:: EXERCISE REQUIREMENTS ::
Check every line of the entries below for the word "gear", and copy the ones that have it.

:: INFORMATION PROVIDED ::
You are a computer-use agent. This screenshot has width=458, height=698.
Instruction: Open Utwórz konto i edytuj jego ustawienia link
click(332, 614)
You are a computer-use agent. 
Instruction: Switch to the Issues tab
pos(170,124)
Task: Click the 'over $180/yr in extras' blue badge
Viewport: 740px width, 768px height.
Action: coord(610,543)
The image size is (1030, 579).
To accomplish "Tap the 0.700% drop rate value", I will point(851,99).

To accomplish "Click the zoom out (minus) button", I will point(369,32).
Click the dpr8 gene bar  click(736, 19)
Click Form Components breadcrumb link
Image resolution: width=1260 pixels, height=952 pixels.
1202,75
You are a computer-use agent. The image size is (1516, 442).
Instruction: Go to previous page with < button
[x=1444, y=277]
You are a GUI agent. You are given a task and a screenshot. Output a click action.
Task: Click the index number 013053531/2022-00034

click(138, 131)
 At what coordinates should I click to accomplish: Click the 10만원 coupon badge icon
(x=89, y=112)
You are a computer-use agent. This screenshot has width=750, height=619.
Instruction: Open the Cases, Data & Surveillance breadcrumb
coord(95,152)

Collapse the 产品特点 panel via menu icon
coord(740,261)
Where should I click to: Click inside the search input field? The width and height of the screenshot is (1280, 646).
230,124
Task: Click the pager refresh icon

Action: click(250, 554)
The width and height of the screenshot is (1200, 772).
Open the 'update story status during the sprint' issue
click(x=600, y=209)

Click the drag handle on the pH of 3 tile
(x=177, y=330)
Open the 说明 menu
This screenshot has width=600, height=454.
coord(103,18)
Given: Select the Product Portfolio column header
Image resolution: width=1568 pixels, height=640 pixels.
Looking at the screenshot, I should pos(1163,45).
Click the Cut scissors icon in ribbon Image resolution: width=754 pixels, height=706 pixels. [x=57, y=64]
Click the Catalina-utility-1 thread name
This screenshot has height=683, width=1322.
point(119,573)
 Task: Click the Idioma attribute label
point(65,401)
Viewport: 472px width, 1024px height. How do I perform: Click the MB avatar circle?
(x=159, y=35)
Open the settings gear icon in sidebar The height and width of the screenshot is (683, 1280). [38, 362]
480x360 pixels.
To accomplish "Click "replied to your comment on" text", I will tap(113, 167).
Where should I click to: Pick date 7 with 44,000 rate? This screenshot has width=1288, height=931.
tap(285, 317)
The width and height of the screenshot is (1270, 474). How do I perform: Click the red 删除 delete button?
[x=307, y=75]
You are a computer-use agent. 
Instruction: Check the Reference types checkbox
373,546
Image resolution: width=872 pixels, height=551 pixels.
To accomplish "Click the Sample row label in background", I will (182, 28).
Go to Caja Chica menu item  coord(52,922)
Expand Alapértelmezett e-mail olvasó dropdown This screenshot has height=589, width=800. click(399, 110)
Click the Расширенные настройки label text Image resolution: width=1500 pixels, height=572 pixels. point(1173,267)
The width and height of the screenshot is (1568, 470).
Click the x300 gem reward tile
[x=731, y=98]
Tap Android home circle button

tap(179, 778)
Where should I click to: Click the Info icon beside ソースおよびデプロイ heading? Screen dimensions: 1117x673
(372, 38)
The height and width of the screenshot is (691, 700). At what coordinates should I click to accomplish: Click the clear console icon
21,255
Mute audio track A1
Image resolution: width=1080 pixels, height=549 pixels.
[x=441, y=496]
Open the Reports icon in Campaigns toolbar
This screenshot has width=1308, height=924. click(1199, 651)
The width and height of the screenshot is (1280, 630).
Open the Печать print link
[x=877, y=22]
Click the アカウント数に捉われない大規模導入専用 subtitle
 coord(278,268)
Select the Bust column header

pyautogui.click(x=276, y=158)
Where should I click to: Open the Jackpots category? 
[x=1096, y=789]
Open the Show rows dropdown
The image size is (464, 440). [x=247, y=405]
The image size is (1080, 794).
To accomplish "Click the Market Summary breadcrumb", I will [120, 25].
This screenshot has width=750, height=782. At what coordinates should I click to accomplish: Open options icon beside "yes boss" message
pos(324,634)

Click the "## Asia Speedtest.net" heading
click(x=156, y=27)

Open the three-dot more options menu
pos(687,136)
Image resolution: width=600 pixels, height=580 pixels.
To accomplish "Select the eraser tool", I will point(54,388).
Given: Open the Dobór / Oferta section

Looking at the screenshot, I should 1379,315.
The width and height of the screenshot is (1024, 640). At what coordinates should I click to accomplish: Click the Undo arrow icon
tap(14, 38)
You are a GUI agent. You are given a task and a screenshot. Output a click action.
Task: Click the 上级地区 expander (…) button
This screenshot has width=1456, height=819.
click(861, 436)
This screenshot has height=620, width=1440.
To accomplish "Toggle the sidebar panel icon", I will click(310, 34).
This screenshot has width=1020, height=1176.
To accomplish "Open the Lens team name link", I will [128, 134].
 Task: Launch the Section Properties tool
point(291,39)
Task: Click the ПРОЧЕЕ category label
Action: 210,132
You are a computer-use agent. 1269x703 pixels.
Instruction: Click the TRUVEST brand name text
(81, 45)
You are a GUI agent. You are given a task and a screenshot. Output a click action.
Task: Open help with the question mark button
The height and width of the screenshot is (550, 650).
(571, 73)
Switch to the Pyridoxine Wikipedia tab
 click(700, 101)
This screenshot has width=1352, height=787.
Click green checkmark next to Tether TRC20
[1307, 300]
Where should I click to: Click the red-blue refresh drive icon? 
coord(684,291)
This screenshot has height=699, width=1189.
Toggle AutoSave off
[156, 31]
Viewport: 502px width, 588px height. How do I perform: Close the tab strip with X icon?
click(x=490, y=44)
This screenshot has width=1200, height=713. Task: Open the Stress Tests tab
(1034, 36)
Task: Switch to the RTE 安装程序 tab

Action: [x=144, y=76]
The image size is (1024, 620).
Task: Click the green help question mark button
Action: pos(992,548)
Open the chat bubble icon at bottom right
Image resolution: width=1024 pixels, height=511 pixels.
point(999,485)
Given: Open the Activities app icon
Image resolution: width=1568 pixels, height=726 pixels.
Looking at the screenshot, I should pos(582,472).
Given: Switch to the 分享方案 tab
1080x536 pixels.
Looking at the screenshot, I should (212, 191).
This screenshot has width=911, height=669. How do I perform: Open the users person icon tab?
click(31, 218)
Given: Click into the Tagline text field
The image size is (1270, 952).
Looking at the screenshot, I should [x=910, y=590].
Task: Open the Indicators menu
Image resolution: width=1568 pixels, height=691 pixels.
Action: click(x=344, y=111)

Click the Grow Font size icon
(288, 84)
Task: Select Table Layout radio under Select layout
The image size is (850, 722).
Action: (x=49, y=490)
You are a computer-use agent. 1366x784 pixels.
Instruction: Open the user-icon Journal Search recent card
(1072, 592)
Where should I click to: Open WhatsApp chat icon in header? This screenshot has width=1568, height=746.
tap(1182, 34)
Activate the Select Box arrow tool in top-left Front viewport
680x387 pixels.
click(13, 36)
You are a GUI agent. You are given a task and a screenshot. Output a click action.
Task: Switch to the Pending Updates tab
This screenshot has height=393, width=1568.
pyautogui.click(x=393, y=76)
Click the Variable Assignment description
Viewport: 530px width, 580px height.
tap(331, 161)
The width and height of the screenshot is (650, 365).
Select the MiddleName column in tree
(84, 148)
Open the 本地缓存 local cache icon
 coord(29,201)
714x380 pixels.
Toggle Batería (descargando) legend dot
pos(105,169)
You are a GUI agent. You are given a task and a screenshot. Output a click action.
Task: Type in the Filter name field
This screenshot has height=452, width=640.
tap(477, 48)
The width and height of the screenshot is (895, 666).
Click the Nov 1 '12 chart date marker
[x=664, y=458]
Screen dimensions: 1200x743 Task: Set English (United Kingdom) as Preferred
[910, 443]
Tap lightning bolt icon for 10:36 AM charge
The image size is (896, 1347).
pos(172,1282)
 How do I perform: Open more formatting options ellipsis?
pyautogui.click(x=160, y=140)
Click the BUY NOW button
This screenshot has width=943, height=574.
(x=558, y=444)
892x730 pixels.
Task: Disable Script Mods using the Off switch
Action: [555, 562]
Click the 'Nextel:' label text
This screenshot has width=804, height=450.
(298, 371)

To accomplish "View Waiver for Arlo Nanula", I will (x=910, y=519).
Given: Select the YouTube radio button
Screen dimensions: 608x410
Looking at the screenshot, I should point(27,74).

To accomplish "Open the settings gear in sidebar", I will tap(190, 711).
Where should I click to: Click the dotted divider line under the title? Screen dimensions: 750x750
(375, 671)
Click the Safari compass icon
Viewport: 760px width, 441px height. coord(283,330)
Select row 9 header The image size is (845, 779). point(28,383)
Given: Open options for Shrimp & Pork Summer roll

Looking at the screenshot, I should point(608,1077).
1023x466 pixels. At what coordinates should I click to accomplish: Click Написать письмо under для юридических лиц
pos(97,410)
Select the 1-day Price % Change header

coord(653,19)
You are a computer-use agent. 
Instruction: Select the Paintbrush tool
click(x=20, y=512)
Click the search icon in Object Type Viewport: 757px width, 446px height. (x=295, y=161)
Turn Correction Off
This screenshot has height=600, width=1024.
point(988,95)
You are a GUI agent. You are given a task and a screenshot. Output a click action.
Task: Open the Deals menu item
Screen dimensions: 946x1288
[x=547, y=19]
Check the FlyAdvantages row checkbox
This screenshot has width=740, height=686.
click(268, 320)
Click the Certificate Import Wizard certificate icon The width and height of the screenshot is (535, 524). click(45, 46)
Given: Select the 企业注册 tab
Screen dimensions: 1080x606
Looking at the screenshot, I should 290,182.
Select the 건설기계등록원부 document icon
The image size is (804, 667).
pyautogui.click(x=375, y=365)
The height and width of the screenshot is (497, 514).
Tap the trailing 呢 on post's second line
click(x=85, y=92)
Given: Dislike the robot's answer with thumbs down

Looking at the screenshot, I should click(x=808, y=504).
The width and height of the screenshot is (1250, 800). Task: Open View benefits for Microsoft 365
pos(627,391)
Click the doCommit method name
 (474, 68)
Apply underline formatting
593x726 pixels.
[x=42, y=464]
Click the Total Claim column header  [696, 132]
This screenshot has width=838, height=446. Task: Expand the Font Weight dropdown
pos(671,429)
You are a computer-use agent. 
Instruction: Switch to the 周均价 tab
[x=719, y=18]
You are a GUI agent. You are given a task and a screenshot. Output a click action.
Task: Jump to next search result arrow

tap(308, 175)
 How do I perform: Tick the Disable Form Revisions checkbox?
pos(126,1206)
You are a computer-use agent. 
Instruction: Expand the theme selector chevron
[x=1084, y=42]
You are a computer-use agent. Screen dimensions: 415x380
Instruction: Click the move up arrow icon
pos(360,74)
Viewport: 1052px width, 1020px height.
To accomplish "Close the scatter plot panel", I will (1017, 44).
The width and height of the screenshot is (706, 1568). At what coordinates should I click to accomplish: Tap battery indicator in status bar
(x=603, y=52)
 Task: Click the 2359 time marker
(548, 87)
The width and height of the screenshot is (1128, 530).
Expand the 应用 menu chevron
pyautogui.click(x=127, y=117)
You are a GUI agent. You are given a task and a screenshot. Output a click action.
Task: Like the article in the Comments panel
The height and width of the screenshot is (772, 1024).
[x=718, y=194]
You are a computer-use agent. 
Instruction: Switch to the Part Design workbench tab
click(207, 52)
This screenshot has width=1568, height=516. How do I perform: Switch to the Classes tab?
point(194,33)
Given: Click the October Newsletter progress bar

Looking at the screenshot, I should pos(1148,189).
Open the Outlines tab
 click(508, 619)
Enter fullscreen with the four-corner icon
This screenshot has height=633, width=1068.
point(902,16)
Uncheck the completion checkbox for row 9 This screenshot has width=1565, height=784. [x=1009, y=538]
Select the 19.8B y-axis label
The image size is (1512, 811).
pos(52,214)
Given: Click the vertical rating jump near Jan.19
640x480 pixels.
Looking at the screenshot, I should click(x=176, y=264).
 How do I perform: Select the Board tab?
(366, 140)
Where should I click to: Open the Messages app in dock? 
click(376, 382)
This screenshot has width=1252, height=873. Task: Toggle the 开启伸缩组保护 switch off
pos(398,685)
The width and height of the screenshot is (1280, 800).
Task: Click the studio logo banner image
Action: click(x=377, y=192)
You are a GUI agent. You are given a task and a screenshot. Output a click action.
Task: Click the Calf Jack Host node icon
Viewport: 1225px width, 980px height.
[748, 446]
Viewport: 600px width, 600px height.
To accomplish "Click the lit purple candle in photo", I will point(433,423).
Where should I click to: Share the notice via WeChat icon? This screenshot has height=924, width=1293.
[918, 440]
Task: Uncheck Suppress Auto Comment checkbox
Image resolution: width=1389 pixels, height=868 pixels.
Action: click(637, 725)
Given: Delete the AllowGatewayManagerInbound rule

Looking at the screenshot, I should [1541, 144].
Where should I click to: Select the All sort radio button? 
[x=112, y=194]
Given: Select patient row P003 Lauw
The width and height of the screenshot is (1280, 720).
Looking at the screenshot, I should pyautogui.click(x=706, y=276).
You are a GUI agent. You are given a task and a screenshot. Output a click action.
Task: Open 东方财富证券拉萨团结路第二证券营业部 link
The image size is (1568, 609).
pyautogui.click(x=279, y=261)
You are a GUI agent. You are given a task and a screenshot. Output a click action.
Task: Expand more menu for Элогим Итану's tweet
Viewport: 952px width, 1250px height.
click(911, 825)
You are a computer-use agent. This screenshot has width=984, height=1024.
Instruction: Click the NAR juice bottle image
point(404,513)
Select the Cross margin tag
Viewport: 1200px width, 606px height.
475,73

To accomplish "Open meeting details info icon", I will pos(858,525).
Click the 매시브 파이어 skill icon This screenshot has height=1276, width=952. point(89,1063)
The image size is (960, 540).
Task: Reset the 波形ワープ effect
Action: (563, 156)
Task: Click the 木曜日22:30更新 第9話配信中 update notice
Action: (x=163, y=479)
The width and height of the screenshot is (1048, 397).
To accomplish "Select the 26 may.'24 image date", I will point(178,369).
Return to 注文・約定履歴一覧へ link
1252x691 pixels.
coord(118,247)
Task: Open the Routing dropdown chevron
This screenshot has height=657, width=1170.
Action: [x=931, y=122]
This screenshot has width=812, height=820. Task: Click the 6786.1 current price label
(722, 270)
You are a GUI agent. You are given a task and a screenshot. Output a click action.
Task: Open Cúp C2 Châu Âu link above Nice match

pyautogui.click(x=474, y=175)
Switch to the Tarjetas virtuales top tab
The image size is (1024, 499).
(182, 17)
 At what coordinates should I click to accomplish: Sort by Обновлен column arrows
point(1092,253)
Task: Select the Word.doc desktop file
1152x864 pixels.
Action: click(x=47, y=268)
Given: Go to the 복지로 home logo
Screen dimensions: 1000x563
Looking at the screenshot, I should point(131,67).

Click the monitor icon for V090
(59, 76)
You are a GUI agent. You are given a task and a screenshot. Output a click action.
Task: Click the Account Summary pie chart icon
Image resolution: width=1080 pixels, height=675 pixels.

:: ANSWER FOR THE TASK ::
Open the settings gear icon in sidebar The height and width of the screenshot is (683, 1280). [38, 362]
To accomplish "Open the settings gear in sidebar", I will tap(190, 711).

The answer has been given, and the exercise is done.